Reproduce the stretch of the material from the line containing "Select 我负责 tab" through the line containing "coord(242,107)", changing "Stats" to "Statistics" and leaving everything else as it is.

_____

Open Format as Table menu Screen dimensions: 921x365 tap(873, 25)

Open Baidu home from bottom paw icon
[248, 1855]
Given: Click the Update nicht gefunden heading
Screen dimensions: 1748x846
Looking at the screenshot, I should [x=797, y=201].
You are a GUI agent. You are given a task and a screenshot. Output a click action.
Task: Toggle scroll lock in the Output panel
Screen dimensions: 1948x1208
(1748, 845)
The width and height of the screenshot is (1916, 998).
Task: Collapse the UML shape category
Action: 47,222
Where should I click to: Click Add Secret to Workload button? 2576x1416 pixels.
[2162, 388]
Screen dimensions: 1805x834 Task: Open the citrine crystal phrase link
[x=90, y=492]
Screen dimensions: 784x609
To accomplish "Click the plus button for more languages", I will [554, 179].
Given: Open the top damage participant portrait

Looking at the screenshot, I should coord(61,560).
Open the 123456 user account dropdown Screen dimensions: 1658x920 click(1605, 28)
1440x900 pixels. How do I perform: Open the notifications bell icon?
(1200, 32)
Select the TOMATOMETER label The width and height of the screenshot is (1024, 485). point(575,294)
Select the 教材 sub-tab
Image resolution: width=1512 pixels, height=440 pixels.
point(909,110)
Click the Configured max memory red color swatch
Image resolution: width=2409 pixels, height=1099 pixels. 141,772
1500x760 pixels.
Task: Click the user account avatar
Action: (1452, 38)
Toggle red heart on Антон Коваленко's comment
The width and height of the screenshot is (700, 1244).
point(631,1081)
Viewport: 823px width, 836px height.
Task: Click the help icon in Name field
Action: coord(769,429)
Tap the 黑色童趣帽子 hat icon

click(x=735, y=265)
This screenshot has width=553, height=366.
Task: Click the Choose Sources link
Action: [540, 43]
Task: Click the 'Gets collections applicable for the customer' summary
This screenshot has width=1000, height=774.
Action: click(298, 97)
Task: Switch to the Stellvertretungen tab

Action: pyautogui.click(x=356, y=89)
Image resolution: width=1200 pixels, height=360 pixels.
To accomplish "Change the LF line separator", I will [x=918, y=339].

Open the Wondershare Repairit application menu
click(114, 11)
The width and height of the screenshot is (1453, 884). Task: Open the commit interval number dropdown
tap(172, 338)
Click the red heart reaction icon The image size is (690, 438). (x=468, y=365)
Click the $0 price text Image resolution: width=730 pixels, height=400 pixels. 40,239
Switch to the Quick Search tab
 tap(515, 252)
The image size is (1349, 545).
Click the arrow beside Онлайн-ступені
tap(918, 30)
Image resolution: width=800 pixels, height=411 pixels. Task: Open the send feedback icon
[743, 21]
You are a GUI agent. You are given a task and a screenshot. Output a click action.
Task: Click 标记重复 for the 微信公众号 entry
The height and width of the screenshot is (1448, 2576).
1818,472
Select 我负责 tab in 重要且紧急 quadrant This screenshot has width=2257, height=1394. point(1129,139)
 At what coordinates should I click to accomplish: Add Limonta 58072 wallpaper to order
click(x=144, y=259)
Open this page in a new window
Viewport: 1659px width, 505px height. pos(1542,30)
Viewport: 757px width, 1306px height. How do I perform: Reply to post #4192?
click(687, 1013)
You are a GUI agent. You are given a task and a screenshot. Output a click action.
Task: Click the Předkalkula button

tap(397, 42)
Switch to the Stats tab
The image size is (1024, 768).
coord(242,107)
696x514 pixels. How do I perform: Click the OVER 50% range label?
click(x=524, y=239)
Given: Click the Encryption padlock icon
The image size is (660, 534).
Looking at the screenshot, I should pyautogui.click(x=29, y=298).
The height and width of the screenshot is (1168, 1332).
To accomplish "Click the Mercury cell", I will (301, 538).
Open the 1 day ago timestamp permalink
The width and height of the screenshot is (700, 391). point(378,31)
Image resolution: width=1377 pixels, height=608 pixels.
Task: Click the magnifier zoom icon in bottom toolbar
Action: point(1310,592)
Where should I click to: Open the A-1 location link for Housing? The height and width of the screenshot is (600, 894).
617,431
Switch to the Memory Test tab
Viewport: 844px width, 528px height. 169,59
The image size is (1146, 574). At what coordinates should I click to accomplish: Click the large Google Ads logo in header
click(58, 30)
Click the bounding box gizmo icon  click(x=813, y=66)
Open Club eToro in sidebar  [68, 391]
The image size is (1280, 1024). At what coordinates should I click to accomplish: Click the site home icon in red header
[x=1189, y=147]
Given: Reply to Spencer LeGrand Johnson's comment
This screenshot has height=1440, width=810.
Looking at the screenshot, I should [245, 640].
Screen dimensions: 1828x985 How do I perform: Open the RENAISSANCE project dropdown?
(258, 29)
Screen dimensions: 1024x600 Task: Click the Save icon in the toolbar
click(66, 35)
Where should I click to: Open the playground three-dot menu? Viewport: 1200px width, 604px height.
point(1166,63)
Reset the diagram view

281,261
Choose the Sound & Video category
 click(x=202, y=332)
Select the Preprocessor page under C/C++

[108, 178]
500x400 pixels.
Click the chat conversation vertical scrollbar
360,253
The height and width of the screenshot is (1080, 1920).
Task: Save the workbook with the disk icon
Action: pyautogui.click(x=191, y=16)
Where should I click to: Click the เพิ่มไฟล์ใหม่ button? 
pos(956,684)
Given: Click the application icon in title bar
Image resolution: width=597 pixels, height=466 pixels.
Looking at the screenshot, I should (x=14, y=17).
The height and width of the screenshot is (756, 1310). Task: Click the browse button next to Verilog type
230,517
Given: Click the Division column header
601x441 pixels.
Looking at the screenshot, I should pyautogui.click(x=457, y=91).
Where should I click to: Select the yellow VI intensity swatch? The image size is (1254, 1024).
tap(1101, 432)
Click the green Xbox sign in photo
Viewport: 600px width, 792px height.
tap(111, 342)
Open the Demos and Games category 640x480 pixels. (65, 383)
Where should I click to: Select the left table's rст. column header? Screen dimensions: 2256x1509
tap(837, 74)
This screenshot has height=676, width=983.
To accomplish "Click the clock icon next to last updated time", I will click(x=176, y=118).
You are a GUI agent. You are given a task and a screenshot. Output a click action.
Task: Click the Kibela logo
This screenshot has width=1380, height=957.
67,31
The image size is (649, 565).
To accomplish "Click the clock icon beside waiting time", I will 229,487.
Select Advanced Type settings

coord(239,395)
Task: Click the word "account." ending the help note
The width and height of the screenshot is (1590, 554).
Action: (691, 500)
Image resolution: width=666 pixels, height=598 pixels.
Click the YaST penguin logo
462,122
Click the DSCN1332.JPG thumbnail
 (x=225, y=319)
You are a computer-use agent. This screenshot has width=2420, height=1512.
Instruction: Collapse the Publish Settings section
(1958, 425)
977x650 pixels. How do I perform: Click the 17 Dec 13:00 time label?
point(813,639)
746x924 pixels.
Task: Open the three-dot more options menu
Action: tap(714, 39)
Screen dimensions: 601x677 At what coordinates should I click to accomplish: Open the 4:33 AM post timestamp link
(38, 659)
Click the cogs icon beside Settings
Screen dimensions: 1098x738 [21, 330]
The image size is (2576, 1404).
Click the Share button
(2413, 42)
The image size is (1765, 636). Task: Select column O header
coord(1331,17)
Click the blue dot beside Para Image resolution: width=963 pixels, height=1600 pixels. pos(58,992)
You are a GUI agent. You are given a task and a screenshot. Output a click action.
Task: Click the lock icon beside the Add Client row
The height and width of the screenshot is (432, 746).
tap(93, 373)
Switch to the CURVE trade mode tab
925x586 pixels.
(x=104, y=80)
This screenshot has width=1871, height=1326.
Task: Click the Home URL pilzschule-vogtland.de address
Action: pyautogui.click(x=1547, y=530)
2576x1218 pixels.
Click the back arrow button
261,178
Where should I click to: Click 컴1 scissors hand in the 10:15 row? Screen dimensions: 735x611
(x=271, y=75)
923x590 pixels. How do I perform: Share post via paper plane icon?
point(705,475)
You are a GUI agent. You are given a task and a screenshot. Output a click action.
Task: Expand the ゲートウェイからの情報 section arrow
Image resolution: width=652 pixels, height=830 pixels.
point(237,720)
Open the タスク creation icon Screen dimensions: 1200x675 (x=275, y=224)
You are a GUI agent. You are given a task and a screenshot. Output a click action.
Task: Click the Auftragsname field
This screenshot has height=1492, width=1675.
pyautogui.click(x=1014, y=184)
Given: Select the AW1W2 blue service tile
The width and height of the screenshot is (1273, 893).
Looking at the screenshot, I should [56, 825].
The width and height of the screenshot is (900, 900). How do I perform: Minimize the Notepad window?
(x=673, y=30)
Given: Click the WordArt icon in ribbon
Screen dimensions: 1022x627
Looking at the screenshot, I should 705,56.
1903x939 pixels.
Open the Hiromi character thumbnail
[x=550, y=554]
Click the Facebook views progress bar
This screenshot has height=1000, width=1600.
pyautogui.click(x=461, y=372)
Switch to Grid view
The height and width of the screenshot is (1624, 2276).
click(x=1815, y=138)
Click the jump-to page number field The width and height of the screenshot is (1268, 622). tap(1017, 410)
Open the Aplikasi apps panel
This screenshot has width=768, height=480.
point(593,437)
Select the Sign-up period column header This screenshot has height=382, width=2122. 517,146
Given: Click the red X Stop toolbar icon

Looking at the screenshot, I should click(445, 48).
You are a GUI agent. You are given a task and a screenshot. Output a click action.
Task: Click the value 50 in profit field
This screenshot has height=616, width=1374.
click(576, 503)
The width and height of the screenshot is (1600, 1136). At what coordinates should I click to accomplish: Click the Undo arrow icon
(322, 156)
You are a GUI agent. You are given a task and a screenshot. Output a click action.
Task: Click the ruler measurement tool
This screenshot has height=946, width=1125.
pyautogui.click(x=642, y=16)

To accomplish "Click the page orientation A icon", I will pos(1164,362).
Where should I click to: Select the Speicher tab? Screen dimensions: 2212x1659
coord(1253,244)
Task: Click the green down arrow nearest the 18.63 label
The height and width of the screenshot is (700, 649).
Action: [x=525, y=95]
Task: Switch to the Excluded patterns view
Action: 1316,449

_____

Reply to the task
Select 我负责 tab in 重要且紧急 quadrant This screenshot has width=2257, height=1394. point(1129,139)
 At what coordinates should I click to accomplish: Add Limonta 58072 wallpaper to order
click(x=144, y=259)
Open this page in a new window
Viewport: 1659px width, 505px height. pos(1542,30)
Viewport: 757px width, 1306px height. How do I perform: Reply to post #4192?
click(687, 1013)
You are a GUI agent. You are given a task and a screenshot. Output a click action.
Task: Click the Předkalkula button

tap(397, 42)
Switch to the Statistics tab
The image size is (1024, 768).
coord(242,107)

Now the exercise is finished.